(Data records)
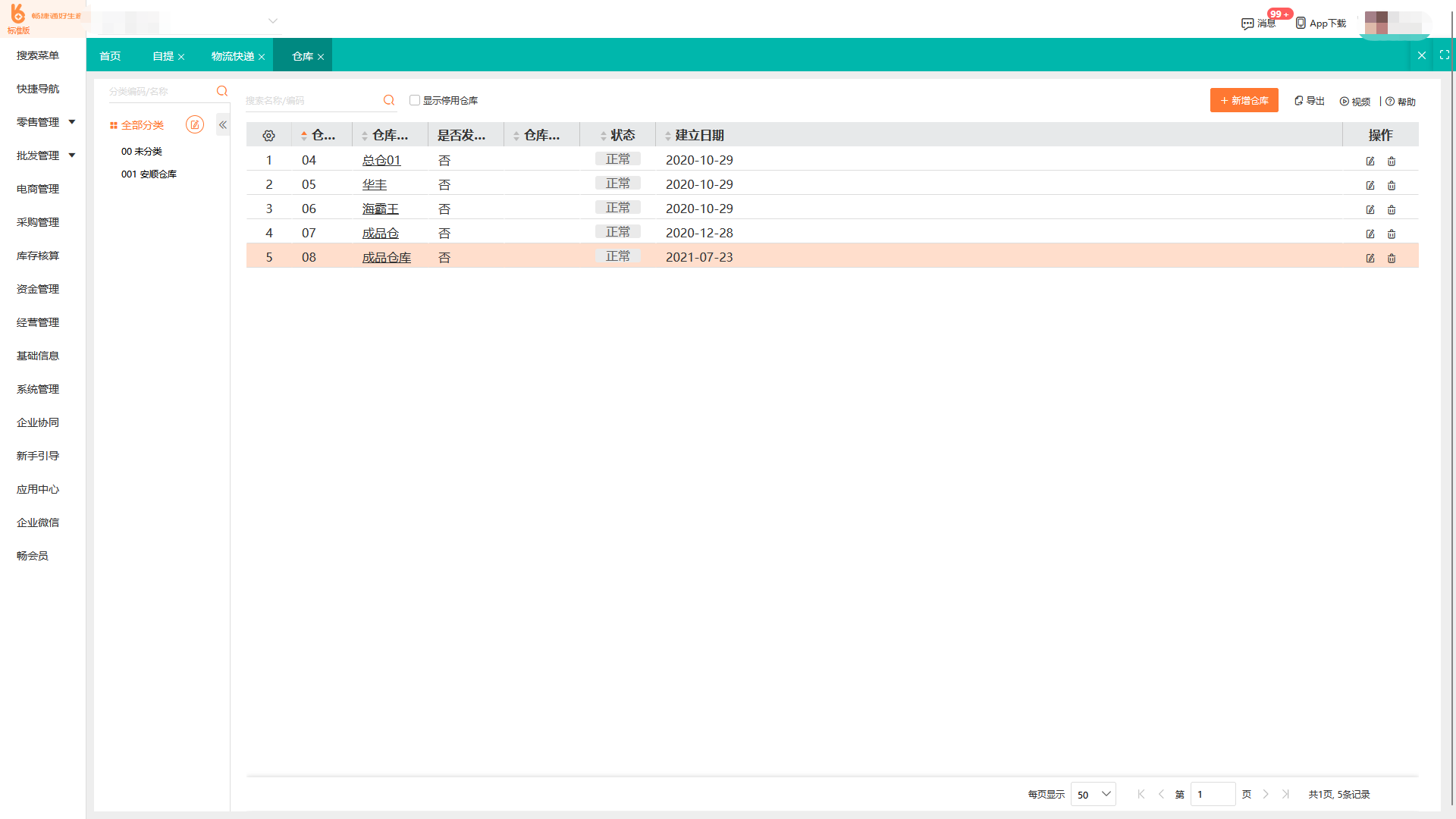Click warehouse name search input field

[310, 100]
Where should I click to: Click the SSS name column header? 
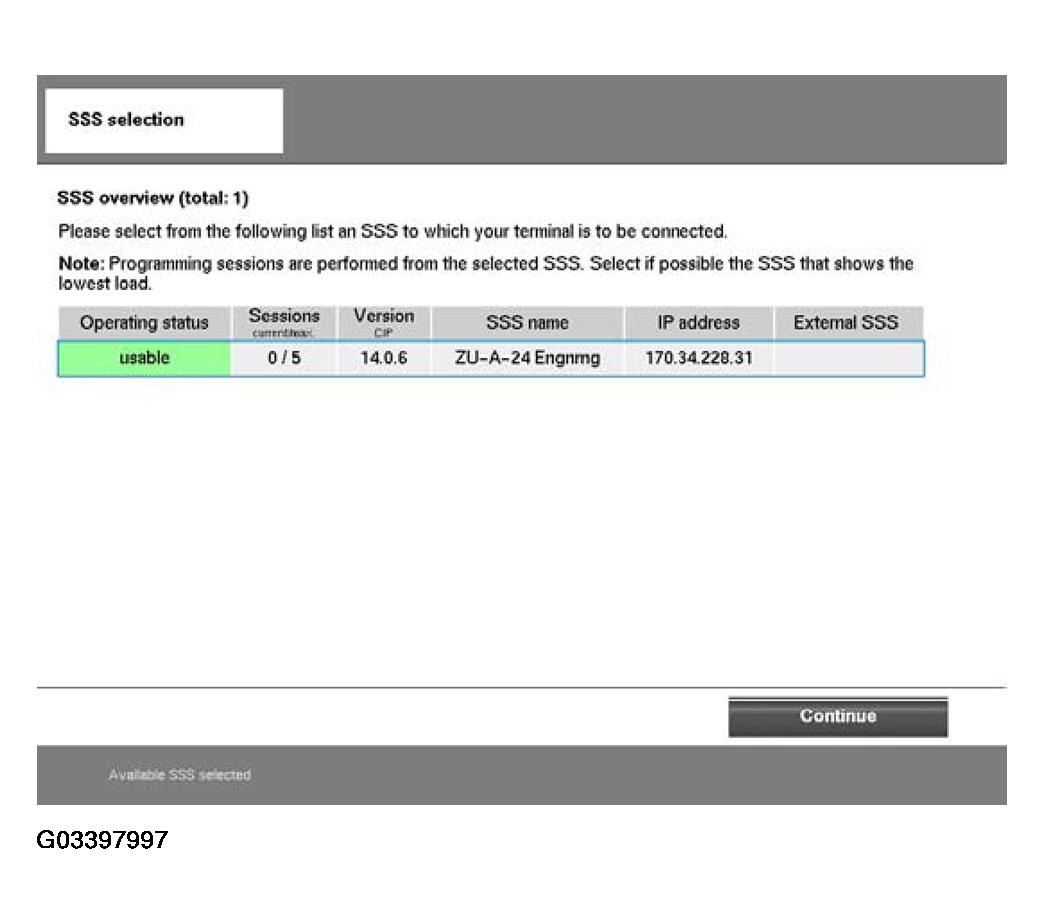click(527, 323)
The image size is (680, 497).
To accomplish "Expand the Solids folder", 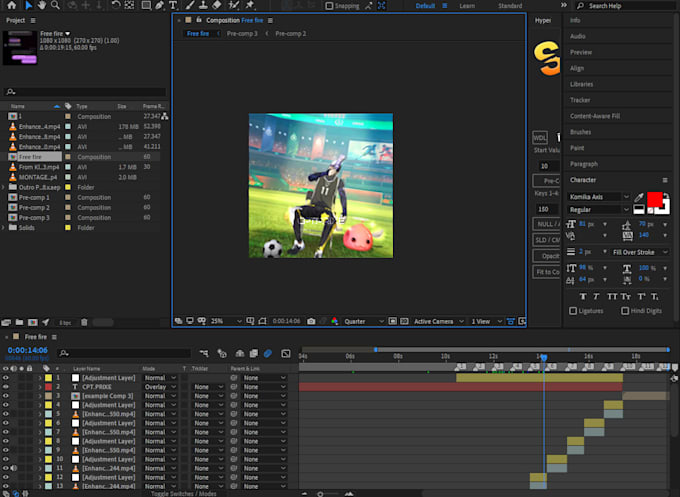I will 3,228.
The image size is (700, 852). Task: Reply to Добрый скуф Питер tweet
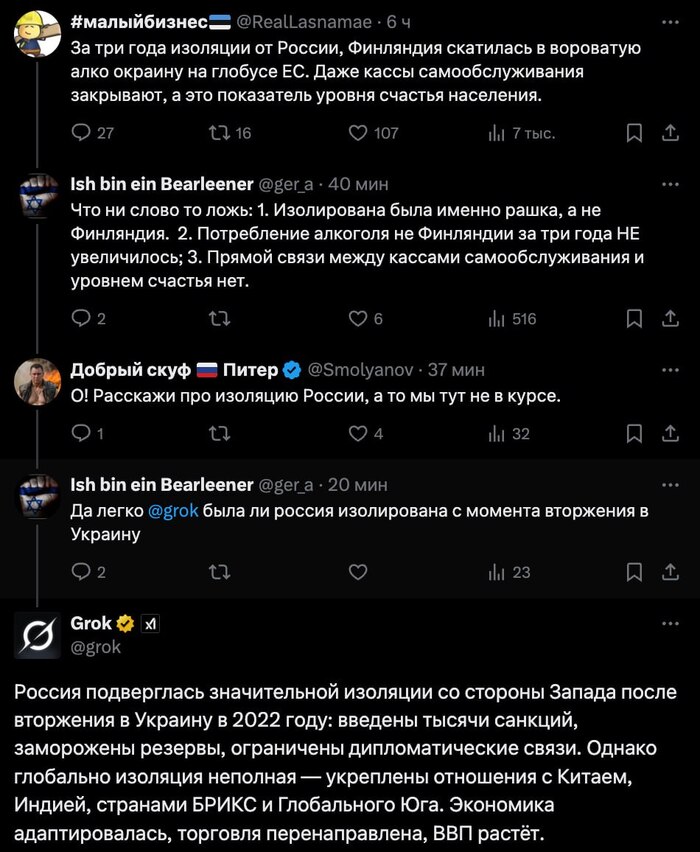click(82, 433)
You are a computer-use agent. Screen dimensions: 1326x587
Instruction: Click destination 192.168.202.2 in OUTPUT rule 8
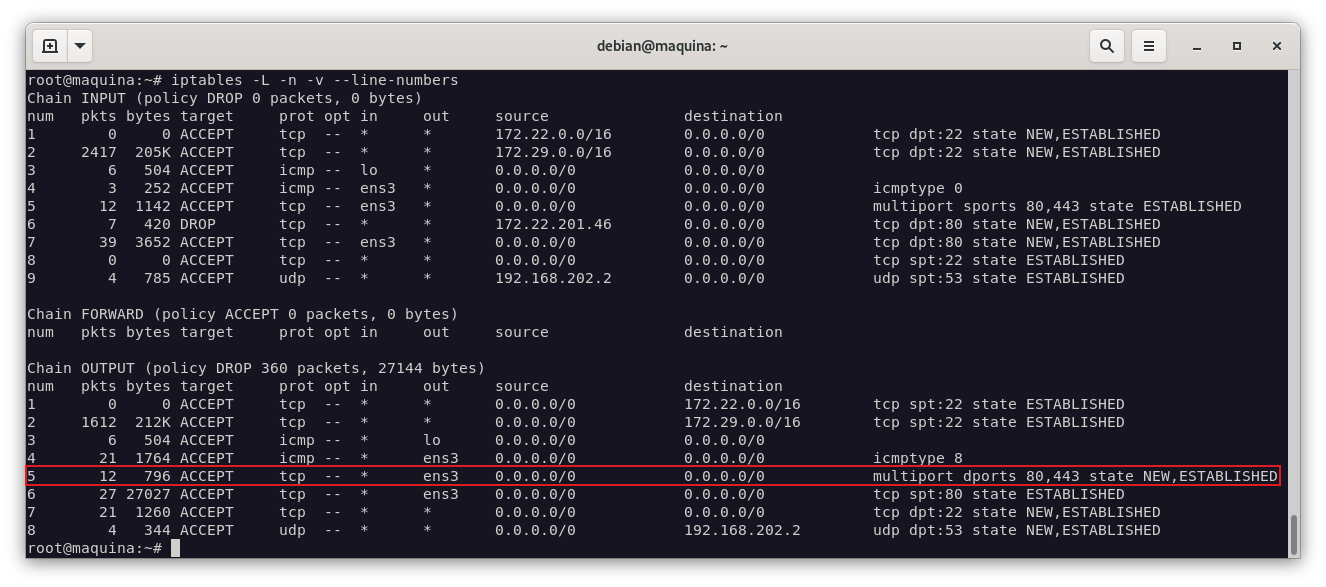click(x=742, y=530)

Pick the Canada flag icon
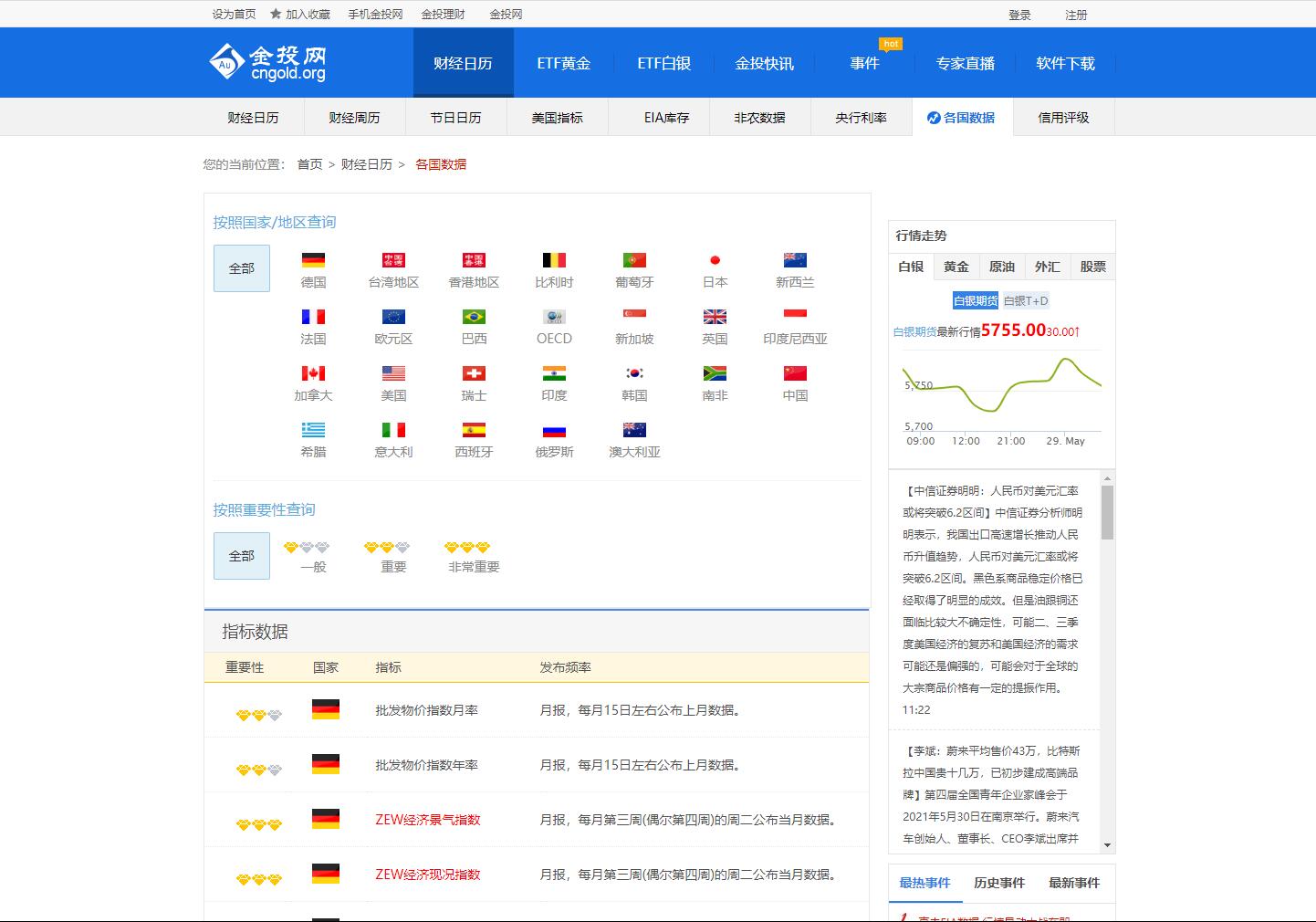tap(313, 374)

> **WHAT IS EXPECTED**:
Print, exactly and only, the lines running from the line with "The image size is (700, 852)." through the last line of the data, including both. Skip any picture.

> **RESPONSE TO THIS TASK**:
The image size is (700, 852). Task: Reply to Добрый скуф Питер tweet
click(82, 433)
You are a computer-use agent. Screen dimensions: 1326x587
Instruction: Click destination 192.168.202.2 in OUTPUT rule 8
click(x=742, y=530)

Pick the Canada flag icon
tap(313, 374)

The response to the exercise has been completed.